In other words, the policy is not required. Anti-religious organizations like the ACLU continue to deceive people by arguing that so called “non-sectarian” prayer is required by the Constitution at “government meetings.” That simply is not true.
We are thrilled that Governor McDonnell has fulfilled his campaign promise to restore the religious liberty rights of state police chaplains (see Roanoke Times article, vote in poll). His action reverses the discriminatory policy of the previous administration and ensures that chaplains can remain true to their faith at public events. The gags on State Police chaplains, six of whom resigned after the Kaine policy went into effect (out of 17 at the time), must now come off. (State Police chaplains are voluntary positions among active troopers; those who resigned maintained their trooper jobs.)
There was no legitimate reason for the policy change in the first place. This was an act of discrimination by the Kaine administration, plain and simple. No court anywhere requires the Kaine policy. Governor McDonnell is completely within his authority and has the constitution on his side.
The censorship of state police chaplains is yet another example of the growing anti-Christian sentiment among many in the political class in Virginia. It is evidence that more must be done to protect our right of conscience. The Family Foundation is working with several national experts on ways to further protect your religious liberty rights. We look forward to rolling out our plans in the coming months.

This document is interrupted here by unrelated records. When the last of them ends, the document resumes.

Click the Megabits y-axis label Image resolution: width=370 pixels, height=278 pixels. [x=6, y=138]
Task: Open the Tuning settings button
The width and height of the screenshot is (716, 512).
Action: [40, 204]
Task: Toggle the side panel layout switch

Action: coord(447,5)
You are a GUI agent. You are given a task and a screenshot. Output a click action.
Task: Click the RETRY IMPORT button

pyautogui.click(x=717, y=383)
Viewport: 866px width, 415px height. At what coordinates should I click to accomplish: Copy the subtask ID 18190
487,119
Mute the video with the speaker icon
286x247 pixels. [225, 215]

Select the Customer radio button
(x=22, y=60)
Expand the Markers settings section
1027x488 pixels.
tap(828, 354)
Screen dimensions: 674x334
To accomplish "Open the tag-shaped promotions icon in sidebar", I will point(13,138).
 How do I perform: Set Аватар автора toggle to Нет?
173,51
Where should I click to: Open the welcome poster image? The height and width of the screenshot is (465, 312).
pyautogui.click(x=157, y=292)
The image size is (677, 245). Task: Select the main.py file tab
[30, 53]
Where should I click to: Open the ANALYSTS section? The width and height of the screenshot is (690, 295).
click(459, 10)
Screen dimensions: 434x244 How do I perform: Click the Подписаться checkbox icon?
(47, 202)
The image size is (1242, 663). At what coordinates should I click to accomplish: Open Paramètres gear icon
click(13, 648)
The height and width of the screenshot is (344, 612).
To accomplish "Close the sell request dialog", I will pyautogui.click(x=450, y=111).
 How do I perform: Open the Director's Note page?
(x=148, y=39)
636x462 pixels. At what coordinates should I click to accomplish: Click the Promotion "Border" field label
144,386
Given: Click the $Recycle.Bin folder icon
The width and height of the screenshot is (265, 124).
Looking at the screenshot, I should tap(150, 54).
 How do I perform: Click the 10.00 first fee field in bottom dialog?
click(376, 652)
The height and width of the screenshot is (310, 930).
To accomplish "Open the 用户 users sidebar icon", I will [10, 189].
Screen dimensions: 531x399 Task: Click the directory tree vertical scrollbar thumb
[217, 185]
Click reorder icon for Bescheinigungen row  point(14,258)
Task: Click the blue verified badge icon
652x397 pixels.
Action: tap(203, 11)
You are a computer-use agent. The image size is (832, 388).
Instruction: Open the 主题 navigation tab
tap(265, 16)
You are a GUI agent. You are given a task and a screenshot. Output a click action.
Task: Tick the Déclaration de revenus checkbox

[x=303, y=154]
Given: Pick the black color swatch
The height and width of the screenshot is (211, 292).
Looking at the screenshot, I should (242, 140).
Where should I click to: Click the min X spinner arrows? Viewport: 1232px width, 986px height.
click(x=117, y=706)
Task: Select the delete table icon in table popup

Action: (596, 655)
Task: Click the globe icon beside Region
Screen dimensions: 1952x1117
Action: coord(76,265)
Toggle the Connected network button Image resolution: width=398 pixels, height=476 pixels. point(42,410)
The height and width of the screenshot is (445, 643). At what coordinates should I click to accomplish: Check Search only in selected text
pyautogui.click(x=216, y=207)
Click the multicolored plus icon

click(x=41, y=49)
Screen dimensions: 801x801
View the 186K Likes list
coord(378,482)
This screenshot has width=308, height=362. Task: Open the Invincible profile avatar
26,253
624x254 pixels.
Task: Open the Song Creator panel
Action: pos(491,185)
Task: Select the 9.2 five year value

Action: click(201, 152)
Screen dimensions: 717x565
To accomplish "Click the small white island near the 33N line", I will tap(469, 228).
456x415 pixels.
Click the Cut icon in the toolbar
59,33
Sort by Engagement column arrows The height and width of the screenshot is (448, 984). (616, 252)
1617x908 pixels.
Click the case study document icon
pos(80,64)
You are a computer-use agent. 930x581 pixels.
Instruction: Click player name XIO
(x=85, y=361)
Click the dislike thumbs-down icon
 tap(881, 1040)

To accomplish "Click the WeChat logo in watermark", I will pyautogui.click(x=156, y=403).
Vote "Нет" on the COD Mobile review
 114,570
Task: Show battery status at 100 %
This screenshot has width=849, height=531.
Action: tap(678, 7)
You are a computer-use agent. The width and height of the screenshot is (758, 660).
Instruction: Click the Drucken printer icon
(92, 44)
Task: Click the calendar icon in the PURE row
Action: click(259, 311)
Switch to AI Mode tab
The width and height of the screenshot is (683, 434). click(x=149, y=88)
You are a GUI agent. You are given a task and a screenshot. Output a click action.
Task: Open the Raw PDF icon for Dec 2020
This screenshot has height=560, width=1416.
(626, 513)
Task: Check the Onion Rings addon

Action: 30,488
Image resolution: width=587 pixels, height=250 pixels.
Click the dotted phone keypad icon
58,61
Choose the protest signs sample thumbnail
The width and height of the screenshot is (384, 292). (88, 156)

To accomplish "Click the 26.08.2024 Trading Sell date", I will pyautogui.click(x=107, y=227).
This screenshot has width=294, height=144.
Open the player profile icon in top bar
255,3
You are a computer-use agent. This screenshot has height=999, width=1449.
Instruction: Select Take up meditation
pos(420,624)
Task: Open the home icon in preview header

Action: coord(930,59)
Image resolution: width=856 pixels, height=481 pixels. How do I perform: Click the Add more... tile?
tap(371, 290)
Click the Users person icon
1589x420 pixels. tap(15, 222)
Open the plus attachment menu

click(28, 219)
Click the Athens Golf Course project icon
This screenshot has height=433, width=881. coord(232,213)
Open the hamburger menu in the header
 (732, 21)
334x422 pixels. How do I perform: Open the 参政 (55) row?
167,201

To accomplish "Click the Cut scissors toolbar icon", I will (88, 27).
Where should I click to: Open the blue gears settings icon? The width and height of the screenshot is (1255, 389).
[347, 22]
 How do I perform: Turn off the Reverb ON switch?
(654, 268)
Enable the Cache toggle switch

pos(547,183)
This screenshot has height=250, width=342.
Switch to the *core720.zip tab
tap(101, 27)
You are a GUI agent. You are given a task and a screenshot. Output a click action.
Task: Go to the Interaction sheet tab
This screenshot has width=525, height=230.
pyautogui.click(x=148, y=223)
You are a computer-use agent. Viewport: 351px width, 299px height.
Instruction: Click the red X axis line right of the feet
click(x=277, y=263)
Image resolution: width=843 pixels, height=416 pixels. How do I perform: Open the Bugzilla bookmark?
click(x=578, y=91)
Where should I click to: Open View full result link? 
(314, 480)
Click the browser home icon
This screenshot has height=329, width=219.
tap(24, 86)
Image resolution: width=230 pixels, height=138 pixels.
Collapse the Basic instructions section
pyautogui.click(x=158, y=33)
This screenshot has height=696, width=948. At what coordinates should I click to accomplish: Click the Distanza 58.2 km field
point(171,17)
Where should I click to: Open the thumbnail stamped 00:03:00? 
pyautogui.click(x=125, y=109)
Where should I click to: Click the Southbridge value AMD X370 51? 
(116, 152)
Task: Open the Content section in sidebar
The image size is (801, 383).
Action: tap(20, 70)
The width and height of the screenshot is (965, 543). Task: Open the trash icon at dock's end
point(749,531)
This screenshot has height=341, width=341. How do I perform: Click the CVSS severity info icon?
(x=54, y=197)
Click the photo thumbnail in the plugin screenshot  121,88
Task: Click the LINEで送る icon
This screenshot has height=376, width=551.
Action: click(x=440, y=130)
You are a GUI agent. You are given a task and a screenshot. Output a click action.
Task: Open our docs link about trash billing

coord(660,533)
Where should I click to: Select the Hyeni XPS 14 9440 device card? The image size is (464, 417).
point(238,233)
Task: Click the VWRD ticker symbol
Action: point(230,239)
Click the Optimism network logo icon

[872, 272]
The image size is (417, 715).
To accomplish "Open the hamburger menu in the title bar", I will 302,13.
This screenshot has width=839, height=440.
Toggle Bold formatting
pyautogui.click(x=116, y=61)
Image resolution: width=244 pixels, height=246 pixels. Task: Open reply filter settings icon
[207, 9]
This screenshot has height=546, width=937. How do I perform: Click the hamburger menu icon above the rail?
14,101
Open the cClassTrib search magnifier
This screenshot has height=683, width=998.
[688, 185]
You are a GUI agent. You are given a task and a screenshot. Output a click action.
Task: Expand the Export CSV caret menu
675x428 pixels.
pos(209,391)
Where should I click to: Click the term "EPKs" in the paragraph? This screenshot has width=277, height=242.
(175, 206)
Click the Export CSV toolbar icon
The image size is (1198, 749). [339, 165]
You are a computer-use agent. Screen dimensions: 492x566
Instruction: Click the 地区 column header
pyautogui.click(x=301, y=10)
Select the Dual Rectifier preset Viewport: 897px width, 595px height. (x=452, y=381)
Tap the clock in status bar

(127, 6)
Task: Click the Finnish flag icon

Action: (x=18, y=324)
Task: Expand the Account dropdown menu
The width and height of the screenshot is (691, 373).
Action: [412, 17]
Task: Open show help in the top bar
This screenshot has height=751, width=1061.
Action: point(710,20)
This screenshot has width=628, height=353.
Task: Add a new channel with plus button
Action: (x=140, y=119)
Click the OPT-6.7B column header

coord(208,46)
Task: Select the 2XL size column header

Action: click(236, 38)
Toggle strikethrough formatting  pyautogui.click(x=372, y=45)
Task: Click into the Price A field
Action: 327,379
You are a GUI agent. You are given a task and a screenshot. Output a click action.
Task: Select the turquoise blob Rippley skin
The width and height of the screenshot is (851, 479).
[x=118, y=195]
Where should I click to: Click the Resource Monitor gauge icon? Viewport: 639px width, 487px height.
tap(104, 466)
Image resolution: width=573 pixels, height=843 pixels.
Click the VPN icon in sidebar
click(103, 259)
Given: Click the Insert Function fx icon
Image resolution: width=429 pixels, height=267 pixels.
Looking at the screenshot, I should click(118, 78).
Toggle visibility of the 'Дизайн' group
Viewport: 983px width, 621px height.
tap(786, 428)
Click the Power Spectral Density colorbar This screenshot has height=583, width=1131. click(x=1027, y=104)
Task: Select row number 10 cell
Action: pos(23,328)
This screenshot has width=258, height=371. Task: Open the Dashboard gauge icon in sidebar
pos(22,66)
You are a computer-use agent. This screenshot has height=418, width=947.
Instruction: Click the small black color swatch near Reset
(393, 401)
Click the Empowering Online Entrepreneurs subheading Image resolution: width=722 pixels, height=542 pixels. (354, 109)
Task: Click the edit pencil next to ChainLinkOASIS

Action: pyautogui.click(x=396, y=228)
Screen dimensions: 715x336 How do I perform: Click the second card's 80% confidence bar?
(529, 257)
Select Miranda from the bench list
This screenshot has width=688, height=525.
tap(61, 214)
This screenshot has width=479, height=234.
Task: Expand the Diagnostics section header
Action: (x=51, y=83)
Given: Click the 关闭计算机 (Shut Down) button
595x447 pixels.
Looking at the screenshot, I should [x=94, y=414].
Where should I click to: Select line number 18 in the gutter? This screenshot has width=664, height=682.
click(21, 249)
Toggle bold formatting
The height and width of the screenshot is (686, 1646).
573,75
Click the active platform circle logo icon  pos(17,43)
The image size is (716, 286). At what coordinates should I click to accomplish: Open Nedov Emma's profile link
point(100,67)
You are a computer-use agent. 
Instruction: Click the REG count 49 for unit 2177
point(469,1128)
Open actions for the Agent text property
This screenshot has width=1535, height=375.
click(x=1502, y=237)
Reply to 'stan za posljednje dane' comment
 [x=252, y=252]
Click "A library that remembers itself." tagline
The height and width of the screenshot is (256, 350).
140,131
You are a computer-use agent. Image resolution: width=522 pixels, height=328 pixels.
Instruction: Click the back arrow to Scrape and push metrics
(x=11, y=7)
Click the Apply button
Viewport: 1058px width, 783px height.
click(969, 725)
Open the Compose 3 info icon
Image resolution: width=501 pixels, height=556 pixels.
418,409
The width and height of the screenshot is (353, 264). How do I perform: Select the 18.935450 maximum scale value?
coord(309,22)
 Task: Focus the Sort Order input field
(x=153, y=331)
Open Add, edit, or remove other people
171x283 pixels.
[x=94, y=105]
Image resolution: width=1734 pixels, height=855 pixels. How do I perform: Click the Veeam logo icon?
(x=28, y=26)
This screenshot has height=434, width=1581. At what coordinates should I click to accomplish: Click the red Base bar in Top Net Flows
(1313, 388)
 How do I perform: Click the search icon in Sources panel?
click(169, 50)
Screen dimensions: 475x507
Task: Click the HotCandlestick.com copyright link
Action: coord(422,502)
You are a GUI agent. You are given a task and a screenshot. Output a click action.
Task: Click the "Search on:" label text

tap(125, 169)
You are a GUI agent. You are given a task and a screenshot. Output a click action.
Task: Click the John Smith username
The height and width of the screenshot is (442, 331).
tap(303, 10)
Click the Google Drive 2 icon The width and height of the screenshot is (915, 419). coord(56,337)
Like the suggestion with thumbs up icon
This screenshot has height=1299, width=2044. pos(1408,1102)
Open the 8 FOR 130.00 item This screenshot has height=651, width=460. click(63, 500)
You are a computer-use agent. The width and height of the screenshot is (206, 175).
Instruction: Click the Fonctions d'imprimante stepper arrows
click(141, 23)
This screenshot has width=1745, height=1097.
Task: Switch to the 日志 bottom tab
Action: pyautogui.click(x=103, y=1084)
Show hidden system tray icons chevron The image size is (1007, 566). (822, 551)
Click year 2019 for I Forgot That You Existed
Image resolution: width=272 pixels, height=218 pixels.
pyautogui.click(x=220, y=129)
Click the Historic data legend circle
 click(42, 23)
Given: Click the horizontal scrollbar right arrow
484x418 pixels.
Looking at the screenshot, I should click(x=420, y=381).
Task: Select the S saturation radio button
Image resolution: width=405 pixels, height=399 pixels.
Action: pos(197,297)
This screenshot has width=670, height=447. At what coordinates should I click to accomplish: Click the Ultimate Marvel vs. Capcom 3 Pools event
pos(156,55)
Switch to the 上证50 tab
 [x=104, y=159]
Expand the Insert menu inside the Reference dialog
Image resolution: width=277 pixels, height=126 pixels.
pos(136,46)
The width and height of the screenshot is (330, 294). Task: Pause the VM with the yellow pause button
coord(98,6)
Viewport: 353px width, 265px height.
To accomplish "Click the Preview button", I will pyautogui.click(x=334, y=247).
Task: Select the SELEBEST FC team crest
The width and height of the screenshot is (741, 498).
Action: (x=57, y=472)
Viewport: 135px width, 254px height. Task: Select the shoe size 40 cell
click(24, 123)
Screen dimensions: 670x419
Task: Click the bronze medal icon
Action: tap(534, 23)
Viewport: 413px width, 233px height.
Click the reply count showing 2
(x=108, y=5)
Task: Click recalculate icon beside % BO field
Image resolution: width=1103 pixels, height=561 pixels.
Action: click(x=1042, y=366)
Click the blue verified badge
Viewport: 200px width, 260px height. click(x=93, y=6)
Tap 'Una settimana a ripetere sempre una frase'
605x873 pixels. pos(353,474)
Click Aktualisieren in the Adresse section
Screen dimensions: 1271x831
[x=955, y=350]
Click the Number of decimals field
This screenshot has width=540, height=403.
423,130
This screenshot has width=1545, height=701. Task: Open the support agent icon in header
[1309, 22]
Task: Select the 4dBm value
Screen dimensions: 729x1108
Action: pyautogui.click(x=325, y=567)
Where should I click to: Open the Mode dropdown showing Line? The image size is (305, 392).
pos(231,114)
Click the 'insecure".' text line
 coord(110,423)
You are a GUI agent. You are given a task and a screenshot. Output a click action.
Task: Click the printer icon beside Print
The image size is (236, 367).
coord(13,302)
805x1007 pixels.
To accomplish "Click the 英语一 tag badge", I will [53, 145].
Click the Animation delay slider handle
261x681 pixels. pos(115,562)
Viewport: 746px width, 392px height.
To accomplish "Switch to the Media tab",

A short edition today, which gives you no excuse for not reading every article. Leading the news is the landmark pro-life budget amendment passed last night by both chambers of the General Assembly. We’re quoted and mentioned prominently in the lead link below. This may only be the start. Nationally, states are moving toward using a provision in the government health care takeover law that allows them to opt out of paying for abortion in health care. Ashley Horne of CitizenLink.org has an in-depth analysis of the hows and whys of federal government funding of abortion in this new law, despite the so-called prohibitive language in the legislation and President Obama’s executive order supposedly prohibiting it. Speaking of executive orders, Peter Sprigg of FRCBlog explains the impact of the president’s order allowing “same-sex partners” hospital visitation rights and such.
While most of the ink is about yesterday’s “Veto Session,” the Richmond Times-Dispatch highlights yesterday’s “Virginia Annual Political Rite of Spring,” The Shad Planking in Wakefield. Former governor and senator George Allen was the keynote speaker and about 1,200 attended, less the 138 (two House seats are vacant) from the General Assembly. You’d think they could schedule it on a day when Virginia’s princes and princesses could attend. On the other hand . . . maybe that’s the point?